• **REQUIRED WORK**
Quote the data exactly as it appears, everything from the line containing "Open the View menu" down to the end of the data, both included.

• **LISTED RECORDS**
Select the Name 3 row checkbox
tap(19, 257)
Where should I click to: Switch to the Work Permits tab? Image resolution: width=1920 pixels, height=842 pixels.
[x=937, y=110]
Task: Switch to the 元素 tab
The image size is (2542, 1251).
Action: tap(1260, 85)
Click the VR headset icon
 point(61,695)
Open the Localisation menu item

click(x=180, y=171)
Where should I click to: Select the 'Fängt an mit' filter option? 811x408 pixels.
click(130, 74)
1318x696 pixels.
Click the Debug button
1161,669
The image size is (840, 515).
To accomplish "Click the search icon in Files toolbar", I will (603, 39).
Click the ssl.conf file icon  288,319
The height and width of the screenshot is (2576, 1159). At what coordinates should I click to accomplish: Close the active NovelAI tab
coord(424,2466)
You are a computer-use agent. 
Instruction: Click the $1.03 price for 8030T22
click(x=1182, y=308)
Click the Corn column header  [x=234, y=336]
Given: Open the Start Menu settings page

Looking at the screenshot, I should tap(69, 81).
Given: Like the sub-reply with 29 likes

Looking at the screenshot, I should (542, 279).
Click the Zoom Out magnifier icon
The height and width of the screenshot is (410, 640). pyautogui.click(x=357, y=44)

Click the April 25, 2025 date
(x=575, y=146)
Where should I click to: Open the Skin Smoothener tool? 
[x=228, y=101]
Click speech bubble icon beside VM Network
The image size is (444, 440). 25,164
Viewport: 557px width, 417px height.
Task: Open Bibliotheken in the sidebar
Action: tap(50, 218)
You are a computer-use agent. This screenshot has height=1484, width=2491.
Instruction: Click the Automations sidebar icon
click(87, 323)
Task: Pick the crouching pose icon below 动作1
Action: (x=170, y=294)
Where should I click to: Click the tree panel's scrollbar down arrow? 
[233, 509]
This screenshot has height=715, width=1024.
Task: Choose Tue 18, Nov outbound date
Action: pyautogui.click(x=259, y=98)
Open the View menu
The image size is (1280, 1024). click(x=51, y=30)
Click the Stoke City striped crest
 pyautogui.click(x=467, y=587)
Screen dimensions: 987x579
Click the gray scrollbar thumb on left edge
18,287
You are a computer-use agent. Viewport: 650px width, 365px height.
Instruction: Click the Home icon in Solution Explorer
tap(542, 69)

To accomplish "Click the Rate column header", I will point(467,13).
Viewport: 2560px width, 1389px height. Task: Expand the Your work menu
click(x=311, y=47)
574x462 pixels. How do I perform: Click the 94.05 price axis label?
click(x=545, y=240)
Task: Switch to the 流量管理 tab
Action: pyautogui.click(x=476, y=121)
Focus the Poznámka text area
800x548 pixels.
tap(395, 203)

• **REPLY TO THE TASK**
Open the View menu
The image size is (1280, 1024). click(x=51, y=30)
Click the Stoke City striped crest
 pyautogui.click(x=467, y=587)
Screen dimensions: 987x579
Click the gray scrollbar thumb on left edge
18,287
You are a computer-use agent. Viewport: 650px width, 365px height.
Instruction: Click the Home icon in Solution Explorer
tap(542, 69)

To accomplish "Click the Rate column header", I will point(467,13).
Viewport: 2560px width, 1389px height. Task: Expand the Your work menu
click(x=311, y=47)
574x462 pixels. How do I perform: Click the 94.05 price axis label?
click(x=545, y=240)
Task: Switch to the 流量管理 tab
Action: pyautogui.click(x=476, y=121)
Focus the Poznámka text area
800x548 pixels.
tap(395, 203)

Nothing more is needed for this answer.